PROBLEM STATEMENT: Report how many lines in the records hold the string "will"; give the number and nothing else.

DATASET EXTRACT:
---
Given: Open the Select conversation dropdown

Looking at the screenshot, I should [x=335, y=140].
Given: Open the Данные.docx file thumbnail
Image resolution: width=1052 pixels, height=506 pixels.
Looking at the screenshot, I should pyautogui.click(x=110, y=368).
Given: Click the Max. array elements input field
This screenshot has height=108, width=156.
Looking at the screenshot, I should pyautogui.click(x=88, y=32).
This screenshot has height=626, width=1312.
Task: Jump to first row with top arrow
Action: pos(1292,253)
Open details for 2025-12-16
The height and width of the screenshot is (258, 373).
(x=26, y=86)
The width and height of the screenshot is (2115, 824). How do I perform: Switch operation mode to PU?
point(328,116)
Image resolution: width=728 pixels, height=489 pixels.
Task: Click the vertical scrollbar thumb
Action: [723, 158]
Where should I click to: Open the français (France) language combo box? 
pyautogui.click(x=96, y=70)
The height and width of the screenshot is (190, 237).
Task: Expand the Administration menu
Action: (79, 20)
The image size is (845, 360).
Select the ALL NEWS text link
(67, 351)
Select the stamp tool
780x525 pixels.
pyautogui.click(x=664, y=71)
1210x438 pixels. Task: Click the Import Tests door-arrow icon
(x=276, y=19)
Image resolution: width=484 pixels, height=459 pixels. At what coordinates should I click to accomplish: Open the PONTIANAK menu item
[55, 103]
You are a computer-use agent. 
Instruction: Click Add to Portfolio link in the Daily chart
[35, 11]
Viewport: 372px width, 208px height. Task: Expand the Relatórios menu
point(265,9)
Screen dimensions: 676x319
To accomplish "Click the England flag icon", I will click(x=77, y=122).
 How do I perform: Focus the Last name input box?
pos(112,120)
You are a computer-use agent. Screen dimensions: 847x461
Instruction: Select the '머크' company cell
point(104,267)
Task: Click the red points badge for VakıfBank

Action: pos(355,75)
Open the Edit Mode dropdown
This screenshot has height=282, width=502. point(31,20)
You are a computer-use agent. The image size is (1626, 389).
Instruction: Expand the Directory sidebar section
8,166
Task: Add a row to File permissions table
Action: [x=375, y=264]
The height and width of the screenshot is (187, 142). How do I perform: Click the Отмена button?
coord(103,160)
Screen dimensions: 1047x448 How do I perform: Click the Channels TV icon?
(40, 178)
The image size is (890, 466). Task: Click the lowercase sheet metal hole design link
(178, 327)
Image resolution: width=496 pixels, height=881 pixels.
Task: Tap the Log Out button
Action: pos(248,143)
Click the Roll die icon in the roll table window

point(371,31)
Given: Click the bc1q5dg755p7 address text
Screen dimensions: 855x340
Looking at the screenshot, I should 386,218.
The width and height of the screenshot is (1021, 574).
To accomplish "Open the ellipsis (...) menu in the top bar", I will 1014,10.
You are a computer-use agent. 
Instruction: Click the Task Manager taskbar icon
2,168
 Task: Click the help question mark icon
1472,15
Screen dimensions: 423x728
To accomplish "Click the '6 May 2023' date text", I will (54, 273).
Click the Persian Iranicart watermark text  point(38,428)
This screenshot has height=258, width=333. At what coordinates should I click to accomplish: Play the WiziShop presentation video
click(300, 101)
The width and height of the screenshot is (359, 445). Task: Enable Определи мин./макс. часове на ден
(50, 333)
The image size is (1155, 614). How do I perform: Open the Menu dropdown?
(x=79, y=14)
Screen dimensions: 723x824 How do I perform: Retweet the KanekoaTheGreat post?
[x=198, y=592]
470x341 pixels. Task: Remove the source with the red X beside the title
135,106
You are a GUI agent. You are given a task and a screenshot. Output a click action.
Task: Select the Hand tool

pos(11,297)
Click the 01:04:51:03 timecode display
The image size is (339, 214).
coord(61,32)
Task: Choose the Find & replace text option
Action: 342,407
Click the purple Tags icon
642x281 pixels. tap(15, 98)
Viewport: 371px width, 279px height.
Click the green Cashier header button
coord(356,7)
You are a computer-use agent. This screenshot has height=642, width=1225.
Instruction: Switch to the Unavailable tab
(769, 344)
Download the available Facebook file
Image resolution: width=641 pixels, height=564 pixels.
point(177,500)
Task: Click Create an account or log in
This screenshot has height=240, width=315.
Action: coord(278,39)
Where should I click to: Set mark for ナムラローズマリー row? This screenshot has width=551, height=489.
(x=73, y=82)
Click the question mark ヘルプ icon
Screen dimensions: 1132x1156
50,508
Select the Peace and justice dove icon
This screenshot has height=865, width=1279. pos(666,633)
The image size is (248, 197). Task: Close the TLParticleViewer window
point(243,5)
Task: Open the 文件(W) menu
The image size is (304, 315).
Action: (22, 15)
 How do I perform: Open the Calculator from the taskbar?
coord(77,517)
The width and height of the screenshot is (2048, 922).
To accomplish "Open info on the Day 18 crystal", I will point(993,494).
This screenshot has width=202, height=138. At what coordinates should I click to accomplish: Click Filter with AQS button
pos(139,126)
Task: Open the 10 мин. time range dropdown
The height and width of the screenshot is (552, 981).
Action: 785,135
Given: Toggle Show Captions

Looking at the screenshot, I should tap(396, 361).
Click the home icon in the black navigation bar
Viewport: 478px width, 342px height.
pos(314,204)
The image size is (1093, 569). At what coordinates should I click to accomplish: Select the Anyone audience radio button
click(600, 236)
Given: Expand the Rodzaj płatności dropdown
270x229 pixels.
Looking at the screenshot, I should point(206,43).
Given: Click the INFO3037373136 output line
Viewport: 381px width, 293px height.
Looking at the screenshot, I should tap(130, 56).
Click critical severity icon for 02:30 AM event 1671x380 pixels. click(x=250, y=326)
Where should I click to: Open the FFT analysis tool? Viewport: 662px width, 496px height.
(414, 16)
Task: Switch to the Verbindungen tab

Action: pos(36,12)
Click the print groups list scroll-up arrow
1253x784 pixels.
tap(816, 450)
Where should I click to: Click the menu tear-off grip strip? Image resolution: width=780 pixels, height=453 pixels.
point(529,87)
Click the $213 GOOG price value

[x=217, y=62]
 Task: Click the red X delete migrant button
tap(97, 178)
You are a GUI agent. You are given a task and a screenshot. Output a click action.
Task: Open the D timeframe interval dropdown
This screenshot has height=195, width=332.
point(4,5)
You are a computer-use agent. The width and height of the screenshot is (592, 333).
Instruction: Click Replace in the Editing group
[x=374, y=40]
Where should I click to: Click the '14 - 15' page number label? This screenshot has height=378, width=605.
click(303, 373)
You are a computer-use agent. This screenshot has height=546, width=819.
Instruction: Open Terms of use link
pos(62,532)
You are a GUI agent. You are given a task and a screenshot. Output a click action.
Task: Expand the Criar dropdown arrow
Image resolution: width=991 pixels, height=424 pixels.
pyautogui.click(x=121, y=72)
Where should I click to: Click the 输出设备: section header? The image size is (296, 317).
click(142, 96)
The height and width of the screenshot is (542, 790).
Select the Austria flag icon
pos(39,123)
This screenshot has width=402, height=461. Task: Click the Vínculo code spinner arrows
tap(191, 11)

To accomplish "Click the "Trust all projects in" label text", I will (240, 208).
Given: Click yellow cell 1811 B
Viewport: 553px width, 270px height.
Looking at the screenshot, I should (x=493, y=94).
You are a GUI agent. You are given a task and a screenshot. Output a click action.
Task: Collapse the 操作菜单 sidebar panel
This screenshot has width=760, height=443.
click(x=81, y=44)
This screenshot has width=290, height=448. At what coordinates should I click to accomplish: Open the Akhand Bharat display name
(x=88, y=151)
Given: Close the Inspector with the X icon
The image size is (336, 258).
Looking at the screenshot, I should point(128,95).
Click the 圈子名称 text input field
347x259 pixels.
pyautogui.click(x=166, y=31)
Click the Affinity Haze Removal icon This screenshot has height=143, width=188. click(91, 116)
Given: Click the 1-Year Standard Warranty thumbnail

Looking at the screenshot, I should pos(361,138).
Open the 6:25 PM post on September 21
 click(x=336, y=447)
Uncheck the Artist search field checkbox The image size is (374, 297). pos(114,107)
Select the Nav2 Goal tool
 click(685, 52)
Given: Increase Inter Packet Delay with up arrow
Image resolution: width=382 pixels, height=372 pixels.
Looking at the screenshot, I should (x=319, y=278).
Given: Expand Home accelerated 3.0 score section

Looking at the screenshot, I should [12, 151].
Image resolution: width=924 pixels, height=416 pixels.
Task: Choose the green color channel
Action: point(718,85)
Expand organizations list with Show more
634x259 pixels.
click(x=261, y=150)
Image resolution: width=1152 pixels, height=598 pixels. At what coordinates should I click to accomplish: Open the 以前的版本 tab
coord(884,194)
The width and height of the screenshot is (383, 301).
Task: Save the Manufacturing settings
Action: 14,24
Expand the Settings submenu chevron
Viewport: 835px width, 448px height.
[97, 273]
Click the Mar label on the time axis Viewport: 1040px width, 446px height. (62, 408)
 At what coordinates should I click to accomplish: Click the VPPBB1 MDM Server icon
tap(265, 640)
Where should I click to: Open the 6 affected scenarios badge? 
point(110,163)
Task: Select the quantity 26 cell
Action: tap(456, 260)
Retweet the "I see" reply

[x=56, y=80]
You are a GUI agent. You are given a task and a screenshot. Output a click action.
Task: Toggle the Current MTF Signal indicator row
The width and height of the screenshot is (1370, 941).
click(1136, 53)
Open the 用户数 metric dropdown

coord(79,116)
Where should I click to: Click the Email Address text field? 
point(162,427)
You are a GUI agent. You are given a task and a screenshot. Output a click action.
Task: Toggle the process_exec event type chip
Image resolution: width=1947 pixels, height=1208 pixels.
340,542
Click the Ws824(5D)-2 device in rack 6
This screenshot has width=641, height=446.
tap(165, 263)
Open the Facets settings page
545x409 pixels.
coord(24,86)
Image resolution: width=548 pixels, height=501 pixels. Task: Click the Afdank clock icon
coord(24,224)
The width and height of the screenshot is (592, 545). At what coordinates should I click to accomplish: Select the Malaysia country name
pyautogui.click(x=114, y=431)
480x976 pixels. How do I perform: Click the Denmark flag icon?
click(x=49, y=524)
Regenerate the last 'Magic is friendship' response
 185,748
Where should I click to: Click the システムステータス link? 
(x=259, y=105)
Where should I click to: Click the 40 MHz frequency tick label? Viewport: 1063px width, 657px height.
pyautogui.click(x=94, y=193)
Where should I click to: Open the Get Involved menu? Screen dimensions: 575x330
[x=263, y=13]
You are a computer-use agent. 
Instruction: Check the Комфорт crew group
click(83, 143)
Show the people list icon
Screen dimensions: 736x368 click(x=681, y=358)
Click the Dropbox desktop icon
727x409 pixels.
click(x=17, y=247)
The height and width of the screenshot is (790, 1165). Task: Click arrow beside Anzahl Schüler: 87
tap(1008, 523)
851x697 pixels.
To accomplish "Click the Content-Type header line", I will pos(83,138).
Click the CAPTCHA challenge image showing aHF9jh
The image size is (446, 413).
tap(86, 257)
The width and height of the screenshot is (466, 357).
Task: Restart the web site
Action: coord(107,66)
---
RESPONSE TO THIS EXERCISE: 6